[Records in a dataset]
▬▬▬
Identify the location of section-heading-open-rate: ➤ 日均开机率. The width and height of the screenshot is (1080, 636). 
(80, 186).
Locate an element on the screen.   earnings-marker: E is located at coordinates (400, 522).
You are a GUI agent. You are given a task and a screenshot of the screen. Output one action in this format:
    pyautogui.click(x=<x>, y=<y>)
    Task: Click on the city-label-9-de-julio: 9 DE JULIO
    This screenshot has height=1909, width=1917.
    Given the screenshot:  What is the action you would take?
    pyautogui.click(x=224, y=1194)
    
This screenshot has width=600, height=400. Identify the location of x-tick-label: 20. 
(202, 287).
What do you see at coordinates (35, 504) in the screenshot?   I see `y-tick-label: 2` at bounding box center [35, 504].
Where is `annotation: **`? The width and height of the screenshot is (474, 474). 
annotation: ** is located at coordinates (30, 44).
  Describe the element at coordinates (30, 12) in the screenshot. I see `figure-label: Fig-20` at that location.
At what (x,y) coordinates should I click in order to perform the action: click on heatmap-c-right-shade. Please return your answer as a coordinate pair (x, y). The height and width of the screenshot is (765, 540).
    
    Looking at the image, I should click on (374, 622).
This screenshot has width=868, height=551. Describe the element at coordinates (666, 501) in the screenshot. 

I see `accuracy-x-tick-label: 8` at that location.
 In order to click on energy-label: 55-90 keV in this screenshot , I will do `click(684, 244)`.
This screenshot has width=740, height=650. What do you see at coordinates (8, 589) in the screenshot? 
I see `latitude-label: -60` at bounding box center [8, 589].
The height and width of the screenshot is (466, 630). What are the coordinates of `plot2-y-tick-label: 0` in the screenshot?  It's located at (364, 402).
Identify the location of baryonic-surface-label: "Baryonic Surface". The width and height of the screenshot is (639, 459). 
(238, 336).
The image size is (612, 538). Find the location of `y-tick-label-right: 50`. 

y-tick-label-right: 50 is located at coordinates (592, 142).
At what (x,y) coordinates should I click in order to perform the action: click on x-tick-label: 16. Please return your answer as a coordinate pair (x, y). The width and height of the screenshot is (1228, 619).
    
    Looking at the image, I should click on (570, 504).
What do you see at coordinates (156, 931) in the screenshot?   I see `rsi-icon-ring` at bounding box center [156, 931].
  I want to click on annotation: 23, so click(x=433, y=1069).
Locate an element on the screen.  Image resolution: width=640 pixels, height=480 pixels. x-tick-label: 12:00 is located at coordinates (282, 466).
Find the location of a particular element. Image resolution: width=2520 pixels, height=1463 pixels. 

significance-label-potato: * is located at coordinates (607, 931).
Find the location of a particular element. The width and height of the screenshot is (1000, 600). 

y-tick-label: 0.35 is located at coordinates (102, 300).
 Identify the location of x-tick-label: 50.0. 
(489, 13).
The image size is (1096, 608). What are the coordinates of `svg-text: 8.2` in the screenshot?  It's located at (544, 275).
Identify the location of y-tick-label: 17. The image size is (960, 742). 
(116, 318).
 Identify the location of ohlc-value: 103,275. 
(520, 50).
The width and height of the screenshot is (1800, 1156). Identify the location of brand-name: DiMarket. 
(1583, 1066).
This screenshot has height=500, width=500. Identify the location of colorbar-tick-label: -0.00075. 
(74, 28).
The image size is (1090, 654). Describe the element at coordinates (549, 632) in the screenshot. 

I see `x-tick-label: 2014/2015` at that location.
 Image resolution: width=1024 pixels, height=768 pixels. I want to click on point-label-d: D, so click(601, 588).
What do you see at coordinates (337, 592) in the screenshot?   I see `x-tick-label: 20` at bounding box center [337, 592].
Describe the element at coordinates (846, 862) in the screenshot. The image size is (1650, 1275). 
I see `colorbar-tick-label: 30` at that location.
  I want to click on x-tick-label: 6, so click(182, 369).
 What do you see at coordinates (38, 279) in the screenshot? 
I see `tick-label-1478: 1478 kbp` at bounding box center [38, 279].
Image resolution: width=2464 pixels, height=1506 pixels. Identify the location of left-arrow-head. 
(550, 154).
▬▬▬
== About this task ==
Rewrite every one of the items above, swapping "Identify the location of" for "Find the position of" wherever it occurs and changing nothing else.

== Answer to the problem ==
Find the position of section-heading-open-rate: ➤ 日均开机率. The width and height of the screenshot is (1080, 636). 
(80, 186).
Locate an element on the screen.   earnings-marker: E is located at coordinates (400, 522).
You are a GUI agent. You are given a task and a screenshot of the screen. Output one action in this format:
    pyautogui.click(x=<x>, y=<y>)
    Task: Click on the city-label-9-de-julio: 9 DE JULIO
    This screenshot has height=1909, width=1917.
    Given the screenshot:  What is the action you would take?
    pyautogui.click(x=224, y=1194)
    
This screenshot has width=600, height=400. Find the position of x-tick-label: 20. 
(202, 287).
What do you see at coordinates (35, 504) in the screenshot?   I see `y-tick-label: 2` at bounding box center [35, 504].
Where is `annotation: **`? The width and height of the screenshot is (474, 474). 
annotation: ** is located at coordinates (30, 44).
  Describe the element at coordinates (30, 12) in the screenshot. I see `figure-label: Fig-20` at that location.
At what (x,y) coordinates should I click in order to perform the action: click on heatmap-c-right-shade. Please return your answer as a coordinate pair (x, y). The height and width of the screenshot is (765, 540).
    
    Looking at the image, I should click on (374, 622).
This screenshot has width=868, height=551. Describe the element at coordinates (666, 501) in the screenshot. 

I see `accuracy-x-tick-label: 8` at that location.
 In order to click on energy-label: 55-90 keV in this screenshot , I will do `click(684, 244)`.
This screenshot has width=740, height=650. What do you see at coordinates (8, 589) in the screenshot? 
I see `latitude-label: -60` at bounding box center [8, 589].
The height and width of the screenshot is (466, 630). What are the coordinates of `plot2-y-tick-label: 0` in the screenshot?  It's located at (364, 402).
Find the position of baryonic-surface-label: "Baryonic Surface". The width and height of the screenshot is (639, 459). 
(238, 336).
The image size is (612, 538). Find the location of `y-tick-label-right: 50`. 

y-tick-label-right: 50 is located at coordinates (592, 142).
At what (x,y) coordinates should I click in order to perform the action: click on x-tick-label: 16. Please return your answer as a coordinate pair (x, y). The width and height of the screenshot is (1228, 619).
    
    Looking at the image, I should click on (570, 504).
What do you see at coordinates (156, 931) in the screenshot?   I see `rsi-icon-ring` at bounding box center [156, 931].
  I want to click on annotation: 23, so click(x=433, y=1069).
Locate an element on the screen.  Image resolution: width=640 pixels, height=480 pixels. x-tick-label: 12:00 is located at coordinates (282, 466).
Find the location of a particular element. Image resolution: width=2520 pixels, height=1463 pixels. 

significance-label-potato: * is located at coordinates (607, 931).
Find the location of a particular element. The width and height of the screenshot is (1000, 600). 

y-tick-label: 0.35 is located at coordinates (102, 300).
 Find the position of x-tick-label: 50.0. 
(489, 13).
The image size is (1096, 608). What are the coordinates of `svg-text: 8.2` in the screenshot?  It's located at (544, 275).
Find the position of y-tick-label: 17. The image size is (960, 742). 
(116, 318).
 Find the position of ohlc-value: 103,275. 
(520, 50).
The width and height of the screenshot is (1800, 1156). Find the position of brand-name: DiMarket. 
(1583, 1066).
This screenshot has height=500, width=500. Find the position of colorbar-tick-label: -0.00075. 
(74, 28).
The image size is (1090, 654). Describe the element at coordinates (549, 632) in the screenshot. 

I see `x-tick-label: 2014/2015` at that location.
 Image resolution: width=1024 pixels, height=768 pixels. I want to click on point-label-d: D, so click(601, 588).
What do you see at coordinates (337, 592) in the screenshot?   I see `x-tick-label: 20` at bounding box center [337, 592].
Describe the element at coordinates (846, 862) in the screenshot. The image size is (1650, 1275). 
I see `colorbar-tick-label: 30` at that location.
  I want to click on x-tick-label: 6, so click(182, 369).
 What do you see at coordinates (38, 279) in the screenshot? 
I see `tick-label-1478: 1478 kbp` at bounding box center [38, 279].
Image resolution: width=2464 pixels, height=1506 pixels. Find the position of left-arrow-head. 
(550, 154).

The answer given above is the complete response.